Supplied entries:
⟨

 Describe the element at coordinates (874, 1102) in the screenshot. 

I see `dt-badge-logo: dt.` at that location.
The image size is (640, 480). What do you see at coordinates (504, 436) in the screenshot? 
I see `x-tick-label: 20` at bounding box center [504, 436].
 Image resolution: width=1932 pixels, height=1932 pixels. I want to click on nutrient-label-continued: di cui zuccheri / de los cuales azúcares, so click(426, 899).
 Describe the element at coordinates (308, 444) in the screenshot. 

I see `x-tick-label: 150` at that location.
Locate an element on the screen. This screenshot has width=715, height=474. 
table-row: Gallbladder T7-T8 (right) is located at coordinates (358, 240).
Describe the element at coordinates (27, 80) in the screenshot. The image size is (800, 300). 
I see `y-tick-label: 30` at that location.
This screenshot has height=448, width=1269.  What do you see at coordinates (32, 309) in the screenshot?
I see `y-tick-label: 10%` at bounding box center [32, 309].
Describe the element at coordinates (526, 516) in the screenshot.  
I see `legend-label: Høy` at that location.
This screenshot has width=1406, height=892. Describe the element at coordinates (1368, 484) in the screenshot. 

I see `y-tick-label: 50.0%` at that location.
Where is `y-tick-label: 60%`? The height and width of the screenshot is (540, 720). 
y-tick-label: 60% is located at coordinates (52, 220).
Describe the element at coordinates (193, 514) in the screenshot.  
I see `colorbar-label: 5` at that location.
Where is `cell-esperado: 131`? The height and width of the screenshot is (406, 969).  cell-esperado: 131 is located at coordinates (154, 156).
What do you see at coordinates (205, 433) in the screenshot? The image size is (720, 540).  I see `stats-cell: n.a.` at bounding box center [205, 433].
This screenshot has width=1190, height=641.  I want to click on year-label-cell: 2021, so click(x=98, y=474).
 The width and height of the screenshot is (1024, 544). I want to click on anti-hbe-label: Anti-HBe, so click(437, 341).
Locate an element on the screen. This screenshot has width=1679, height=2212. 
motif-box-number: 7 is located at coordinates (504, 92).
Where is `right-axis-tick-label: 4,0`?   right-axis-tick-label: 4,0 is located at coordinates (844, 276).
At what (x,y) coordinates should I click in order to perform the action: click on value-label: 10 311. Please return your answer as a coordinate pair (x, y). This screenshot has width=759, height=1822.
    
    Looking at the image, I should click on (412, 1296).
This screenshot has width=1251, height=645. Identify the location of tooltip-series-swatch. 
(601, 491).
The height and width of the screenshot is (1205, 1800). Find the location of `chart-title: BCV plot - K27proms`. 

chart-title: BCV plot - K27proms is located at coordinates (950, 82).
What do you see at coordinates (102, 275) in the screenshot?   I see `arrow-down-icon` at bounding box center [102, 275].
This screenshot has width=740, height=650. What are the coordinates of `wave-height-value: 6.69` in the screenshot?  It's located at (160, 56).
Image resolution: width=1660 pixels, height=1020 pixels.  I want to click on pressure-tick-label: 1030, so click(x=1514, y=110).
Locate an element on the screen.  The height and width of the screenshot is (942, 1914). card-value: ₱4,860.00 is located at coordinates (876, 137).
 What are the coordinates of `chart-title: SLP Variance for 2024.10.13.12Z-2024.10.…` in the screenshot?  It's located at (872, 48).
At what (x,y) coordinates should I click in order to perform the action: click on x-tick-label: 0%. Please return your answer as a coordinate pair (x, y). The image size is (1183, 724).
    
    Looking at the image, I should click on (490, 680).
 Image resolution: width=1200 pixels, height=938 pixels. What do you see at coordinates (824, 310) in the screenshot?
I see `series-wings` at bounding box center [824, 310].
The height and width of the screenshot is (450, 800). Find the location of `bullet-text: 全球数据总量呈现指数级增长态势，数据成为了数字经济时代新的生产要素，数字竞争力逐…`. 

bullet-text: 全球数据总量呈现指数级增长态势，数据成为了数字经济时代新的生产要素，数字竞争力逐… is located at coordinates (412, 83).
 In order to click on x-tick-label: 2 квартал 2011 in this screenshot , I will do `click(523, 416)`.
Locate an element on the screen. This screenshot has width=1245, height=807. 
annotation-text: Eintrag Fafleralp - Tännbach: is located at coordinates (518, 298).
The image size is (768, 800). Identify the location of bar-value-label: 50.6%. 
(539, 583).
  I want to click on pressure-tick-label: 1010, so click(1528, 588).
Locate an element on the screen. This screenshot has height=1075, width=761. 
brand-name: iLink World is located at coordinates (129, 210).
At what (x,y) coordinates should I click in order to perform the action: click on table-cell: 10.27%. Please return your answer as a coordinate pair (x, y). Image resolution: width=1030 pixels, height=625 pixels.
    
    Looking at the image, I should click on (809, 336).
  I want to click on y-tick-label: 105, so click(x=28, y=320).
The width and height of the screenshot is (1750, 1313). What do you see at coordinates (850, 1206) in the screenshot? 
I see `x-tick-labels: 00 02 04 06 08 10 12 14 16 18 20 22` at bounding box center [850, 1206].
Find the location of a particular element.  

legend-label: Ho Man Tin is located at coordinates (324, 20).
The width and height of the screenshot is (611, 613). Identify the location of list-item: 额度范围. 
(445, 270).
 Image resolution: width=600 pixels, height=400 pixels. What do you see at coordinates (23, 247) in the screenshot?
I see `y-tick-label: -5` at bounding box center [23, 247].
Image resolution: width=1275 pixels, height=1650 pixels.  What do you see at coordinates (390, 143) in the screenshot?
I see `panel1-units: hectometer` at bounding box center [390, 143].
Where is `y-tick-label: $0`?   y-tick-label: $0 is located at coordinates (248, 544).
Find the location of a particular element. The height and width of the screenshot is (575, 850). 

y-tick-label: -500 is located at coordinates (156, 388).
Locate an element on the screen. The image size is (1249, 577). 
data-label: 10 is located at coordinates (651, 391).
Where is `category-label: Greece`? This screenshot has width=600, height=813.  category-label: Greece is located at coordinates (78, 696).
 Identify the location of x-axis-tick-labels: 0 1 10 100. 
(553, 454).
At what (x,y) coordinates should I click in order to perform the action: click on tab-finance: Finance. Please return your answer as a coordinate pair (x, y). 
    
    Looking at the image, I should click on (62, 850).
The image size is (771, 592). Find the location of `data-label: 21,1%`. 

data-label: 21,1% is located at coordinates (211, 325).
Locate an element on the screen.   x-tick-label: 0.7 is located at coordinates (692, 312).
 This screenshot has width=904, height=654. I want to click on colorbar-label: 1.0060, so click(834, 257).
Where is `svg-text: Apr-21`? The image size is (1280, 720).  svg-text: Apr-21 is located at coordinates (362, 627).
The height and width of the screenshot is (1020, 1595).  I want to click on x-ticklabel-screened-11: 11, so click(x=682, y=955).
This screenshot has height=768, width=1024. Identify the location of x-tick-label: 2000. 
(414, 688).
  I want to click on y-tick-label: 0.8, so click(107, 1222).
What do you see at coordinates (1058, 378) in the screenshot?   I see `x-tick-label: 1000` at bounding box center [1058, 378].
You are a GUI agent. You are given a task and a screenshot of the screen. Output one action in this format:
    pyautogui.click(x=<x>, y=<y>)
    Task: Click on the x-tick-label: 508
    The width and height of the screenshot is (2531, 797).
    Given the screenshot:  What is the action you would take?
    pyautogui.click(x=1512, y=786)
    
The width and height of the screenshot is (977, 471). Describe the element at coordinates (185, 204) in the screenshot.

⟩

What this task involves: Print all of the lines above again, keeping every character the same.

Response to the exercise:
 Describe the element at coordinates (874, 1102) in the screenshot. 

I see `dt-badge-logo: dt.` at that location.
The image size is (640, 480). What do you see at coordinates (504, 436) in the screenshot? 
I see `x-tick-label: 20` at bounding box center [504, 436].
 Image resolution: width=1932 pixels, height=1932 pixels. I want to click on nutrient-label-continued: di cui zuccheri / de los cuales azúcares, so click(426, 899).
 Describe the element at coordinates (308, 444) in the screenshot. 

I see `x-tick-label: 150` at that location.
Locate an element on the screen. This screenshot has width=715, height=474. 
table-row: Gallbladder T7-T8 (right) is located at coordinates (358, 240).
Describe the element at coordinates (27, 80) in the screenshot. The image size is (800, 300). 
I see `y-tick-label: 30` at that location.
This screenshot has height=448, width=1269.  What do you see at coordinates (32, 309) in the screenshot?
I see `y-tick-label: 10%` at bounding box center [32, 309].
Describe the element at coordinates (526, 516) in the screenshot.  
I see `legend-label: Høy` at that location.
This screenshot has width=1406, height=892. Describe the element at coordinates (1368, 484) in the screenshot. 

I see `y-tick-label: 50.0%` at that location.
Where is `y-tick-label: 60%`? The height and width of the screenshot is (540, 720). 
y-tick-label: 60% is located at coordinates (52, 220).
Describe the element at coordinates (193, 514) in the screenshot.  
I see `colorbar-label: 5` at that location.
Where is `cell-esperado: 131`? The height and width of the screenshot is (406, 969).  cell-esperado: 131 is located at coordinates (154, 156).
What do you see at coordinates (205, 433) in the screenshot? The image size is (720, 540).  I see `stats-cell: n.a.` at bounding box center [205, 433].
This screenshot has width=1190, height=641.  I want to click on year-label-cell: 2021, so click(x=98, y=474).
 The width and height of the screenshot is (1024, 544). I want to click on anti-hbe-label: Anti-HBe, so click(437, 341).
Locate an element on the screen. This screenshot has width=1679, height=2212. 
motif-box-number: 7 is located at coordinates (504, 92).
Where is `right-axis-tick-label: 4,0`?   right-axis-tick-label: 4,0 is located at coordinates (844, 276).
At what (x,y) coordinates should I click in order to perform the action: click on value-label: 10 311. Please return your answer as a coordinate pair (x, y). This screenshot has width=759, height=1822.
    
    Looking at the image, I should click on (412, 1296).
This screenshot has width=1251, height=645. Identify the location of tooltip-series-swatch. 
(601, 491).
The height and width of the screenshot is (1205, 1800). Find the location of `chart-title: BCV plot - K27proms`. 

chart-title: BCV plot - K27proms is located at coordinates (950, 82).
What do you see at coordinates (102, 275) in the screenshot?   I see `arrow-down-icon` at bounding box center [102, 275].
This screenshot has width=740, height=650. What are the coordinates of `wave-height-value: 6.69` in the screenshot?  It's located at (160, 56).
Image resolution: width=1660 pixels, height=1020 pixels.  I want to click on pressure-tick-label: 1030, so click(x=1514, y=110).
Locate an element on the screen.  The height and width of the screenshot is (942, 1914). card-value: ₱4,860.00 is located at coordinates (876, 137).
 What are the coordinates of `chart-title: SLP Variance for 2024.10.13.12Z-2024.10.…` in the screenshot?  It's located at (872, 48).
At what (x,y) coordinates should I click in order to perform the action: click on x-tick-label: 0%. Please return your answer as a coordinate pair (x, y). The image size is (1183, 724).
    
    Looking at the image, I should click on (490, 680).
 Image resolution: width=1200 pixels, height=938 pixels. What do you see at coordinates (824, 310) in the screenshot?
I see `series-wings` at bounding box center [824, 310].
The height and width of the screenshot is (450, 800). Find the location of `bullet-text: 全球数据总量呈现指数级增长态势，数据成为了数字经济时代新的生产要素，数字竞争力逐…`. 

bullet-text: 全球数据总量呈现指数级增长态势，数据成为了数字经济时代新的生产要素，数字竞争力逐… is located at coordinates (412, 83).
 In order to click on x-tick-label: 2 квартал 2011 in this screenshot , I will do `click(523, 416)`.
Locate an element on the screen. This screenshot has width=1245, height=807. 
annotation-text: Eintrag Fafleralp - Tännbach: is located at coordinates (518, 298).
The image size is (768, 800). Identify the location of bar-value-label: 50.6%. 
(539, 583).
  I want to click on pressure-tick-label: 1010, so click(1528, 588).
Locate an element on the screen. This screenshot has height=1075, width=761. 
brand-name: iLink World is located at coordinates (129, 210).
At what (x,y) coordinates should I click in order to perform the action: click on table-cell: 10.27%. Please return your answer as a coordinate pair (x, y). Image resolution: width=1030 pixels, height=625 pixels.
    
    Looking at the image, I should click on (809, 336).
  I want to click on y-tick-label: 105, so click(x=28, y=320).
The width and height of the screenshot is (1750, 1313). What do you see at coordinates (850, 1206) in the screenshot? 
I see `x-tick-labels: 00 02 04 06 08 10 12 14 16 18 20 22` at bounding box center [850, 1206].
Find the location of a particular element.  

legend-label: Ho Man Tin is located at coordinates (324, 20).
The width and height of the screenshot is (611, 613). Identify the location of list-item: 额度范围. 
(445, 270).
 Image resolution: width=600 pixels, height=400 pixels. What do you see at coordinates (23, 247) in the screenshot?
I see `y-tick-label: -5` at bounding box center [23, 247].
Image resolution: width=1275 pixels, height=1650 pixels.  What do you see at coordinates (390, 143) in the screenshot?
I see `panel1-units: hectometer` at bounding box center [390, 143].
Where is `y-tick-label: $0`?   y-tick-label: $0 is located at coordinates (248, 544).
Find the location of a particular element. The height and width of the screenshot is (575, 850). 

y-tick-label: -500 is located at coordinates (156, 388).
Locate an element on the screen. The image size is (1249, 577). 
data-label: 10 is located at coordinates (651, 391).
Where is `category-label: Greece`? This screenshot has width=600, height=813.  category-label: Greece is located at coordinates (78, 696).
 Identify the location of x-axis-tick-labels: 0 1 10 100. 
(553, 454).
At what (x,y) coordinates should I click in order to perform the action: click on tab-finance: Finance. Please return your answer as a coordinate pair (x, y). 
    
    Looking at the image, I should click on (62, 850).
The image size is (771, 592). Find the location of `data-label: 21,1%`. 

data-label: 21,1% is located at coordinates (211, 325).
Locate an element on the screen.   x-tick-label: 0.7 is located at coordinates (692, 312).
 This screenshot has width=904, height=654. I want to click on colorbar-label: 1.0060, so click(834, 257).
Where is `svg-text: Apr-21`? The image size is (1280, 720).  svg-text: Apr-21 is located at coordinates (362, 627).
The height and width of the screenshot is (1020, 1595).  I want to click on x-ticklabel-screened-11: 11, so click(x=682, y=955).
This screenshot has height=768, width=1024. Identify the location of x-tick-label: 2000. 
(414, 688).
  I want to click on y-tick-label: 0.8, so click(107, 1222).
What do you see at coordinates (1058, 378) in the screenshot?   I see `x-tick-label: 1000` at bounding box center [1058, 378].
You are a GUI agent. You are given a task and a screenshot of the screen. Output one action in this format:
    pyautogui.click(x=<x>, y=<y>)
    Task: Click on the x-tick-label: 508
    The width and height of the screenshot is (2531, 797).
    Given the screenshot:  What is the action you would take?
    pyautogui.click(x=1512, y=786)
    
The width and height of the screenshot is (977, 471). Describe the element at coordinates (185, 204) in the screenshot.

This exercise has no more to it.